Question

Rectangular-to-Polar Conversion In Exercises $$23-32$$ convert the rectangular equation to polar form and sketch its graph.$$\left(x^{2}+y^{2}\right)^{2}-9\left(x^{2}-y^{2}\right)=0$$

Answer

**step1 Identify Given Rectangular Equation**

The given equation is in rectangular coordinates ($$x, y$$). We need to convert this to polar coordinates ($$r, \theta$$).

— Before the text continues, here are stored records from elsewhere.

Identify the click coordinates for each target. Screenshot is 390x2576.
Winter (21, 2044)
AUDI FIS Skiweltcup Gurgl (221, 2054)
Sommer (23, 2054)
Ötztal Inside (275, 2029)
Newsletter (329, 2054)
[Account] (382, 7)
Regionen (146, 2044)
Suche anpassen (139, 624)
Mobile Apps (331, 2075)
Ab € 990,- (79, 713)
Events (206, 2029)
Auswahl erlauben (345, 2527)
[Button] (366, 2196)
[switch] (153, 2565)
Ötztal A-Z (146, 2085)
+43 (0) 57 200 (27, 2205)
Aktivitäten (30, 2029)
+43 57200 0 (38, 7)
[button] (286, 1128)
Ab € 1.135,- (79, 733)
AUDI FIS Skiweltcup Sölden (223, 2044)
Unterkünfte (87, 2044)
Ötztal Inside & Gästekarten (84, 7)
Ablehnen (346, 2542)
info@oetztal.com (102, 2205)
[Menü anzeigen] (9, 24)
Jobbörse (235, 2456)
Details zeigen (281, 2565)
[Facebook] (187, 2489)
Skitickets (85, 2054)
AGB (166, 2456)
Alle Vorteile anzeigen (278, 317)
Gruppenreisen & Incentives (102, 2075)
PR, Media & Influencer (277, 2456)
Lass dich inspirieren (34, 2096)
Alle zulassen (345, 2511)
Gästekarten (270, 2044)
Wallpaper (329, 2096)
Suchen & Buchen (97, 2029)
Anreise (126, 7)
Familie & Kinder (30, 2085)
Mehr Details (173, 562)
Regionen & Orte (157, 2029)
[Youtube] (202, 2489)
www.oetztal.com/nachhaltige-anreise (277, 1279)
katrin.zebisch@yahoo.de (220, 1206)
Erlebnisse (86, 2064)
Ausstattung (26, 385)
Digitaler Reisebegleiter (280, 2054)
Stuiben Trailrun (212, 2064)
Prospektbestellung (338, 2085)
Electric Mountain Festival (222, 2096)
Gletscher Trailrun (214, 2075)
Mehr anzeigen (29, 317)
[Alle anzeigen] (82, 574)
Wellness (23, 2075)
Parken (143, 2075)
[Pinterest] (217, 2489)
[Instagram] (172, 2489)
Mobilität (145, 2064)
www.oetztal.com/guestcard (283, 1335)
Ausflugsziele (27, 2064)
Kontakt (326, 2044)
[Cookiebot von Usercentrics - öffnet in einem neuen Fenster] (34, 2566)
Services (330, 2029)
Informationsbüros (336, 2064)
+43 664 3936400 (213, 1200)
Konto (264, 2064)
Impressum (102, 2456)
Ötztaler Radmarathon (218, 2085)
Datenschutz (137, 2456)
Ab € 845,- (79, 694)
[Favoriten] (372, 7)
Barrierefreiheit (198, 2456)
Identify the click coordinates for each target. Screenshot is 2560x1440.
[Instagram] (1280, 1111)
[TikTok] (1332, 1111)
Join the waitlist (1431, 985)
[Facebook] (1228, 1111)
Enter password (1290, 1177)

$$(x^{2}+y^{2})^{2}-9\left(x^{2}-y^{2}\right)=0$$

**step2 Recall Rectangular to Polar Conversion Formulas**

To convert from rectangular coordinates ($$x, y$$) to polar coordinates ($$r, \theta$$), we use the following fundamental relationships:

$$x = r \cos \theta$$

$$y = r \sin \theta$$

From these, we can derive expressions for $$x^2+y^2$$ and $$x^2-y^2$$:

$$x^2+y^2 = (r \cos \theta)^2 + (r \sin \theta)^2 = r^2 \cos^2 \theta + r^2 \sin^2 \theta = r^2 (\cos^2 \theta + \sin^2 \theta) = r^2$$

$$x^2-y^2 = (r \cos \theta)^2 - (r \sin \theta)^2 = r^2 \cos^2 \theta - r^2 \sin^2 \theta = r^2 (\cos^2 \theta - \sin^2 \theta)$$

Using the double-angle identity $$\cos(2\theta) = \cos^2 \theta - \sin^2 \theta$$, the expression simplifies to:

$$x^2-y^2 = r^2 \cos(2\theta)$$

**step3 Substitute and Simplify to Polar Form**

Now, substitute the polar equivalents of $$x^2+y^2$$ and $$x^2-y^2$$ into the original rectangular equation:

$$(x^{2}+y^{2})^{2}-9\left(x^{2}-y^{2}\right)=0$$

Substitute $$x^2+y^2 = r^2$$ and $$x^2-y^2 = r^2 \cos(2\theta)$$:

$$(r^2)^2 - 9(r^2 \cos(2\theta)) = 0$$

Simplify the equation:

$$r^4 - 9r^2 \cos(2\theta) = 0$$

Factor out $$r^2$$ from the equation:

$$r^2 (r^2 - 9 \cos(2\theta)) = 0$$

This equation holds if $$r^2 = 0$$ or $$r^2 - 9 \cos(2\theta) = 0$$.

The condition $$r^2 = 0$$ implies $$r=0$$, which represents the origin. This point is included in the graph of $$r^2 = 9 \cos(2\theta)$$ when $$\cos(2\theta) = 0$$ (e.g., at $$\theta = \frac{\pi}{4}$$). Therefore, the full polar equation is given by the second part.

$$r^2 = 9 \cos(2\theta)$$

**step4 Analyze and Sketch the Graph of the Polar Equation**

The polar equation is $$r^2 = 9 \cos(2\theta)$$. For $$r$$ to be a real number, $$r^2$$ must be non-negative, which means $$9 \cos(2\theta) \ge 0$$. This requires $$\cos(2\theta) \ge 0$$.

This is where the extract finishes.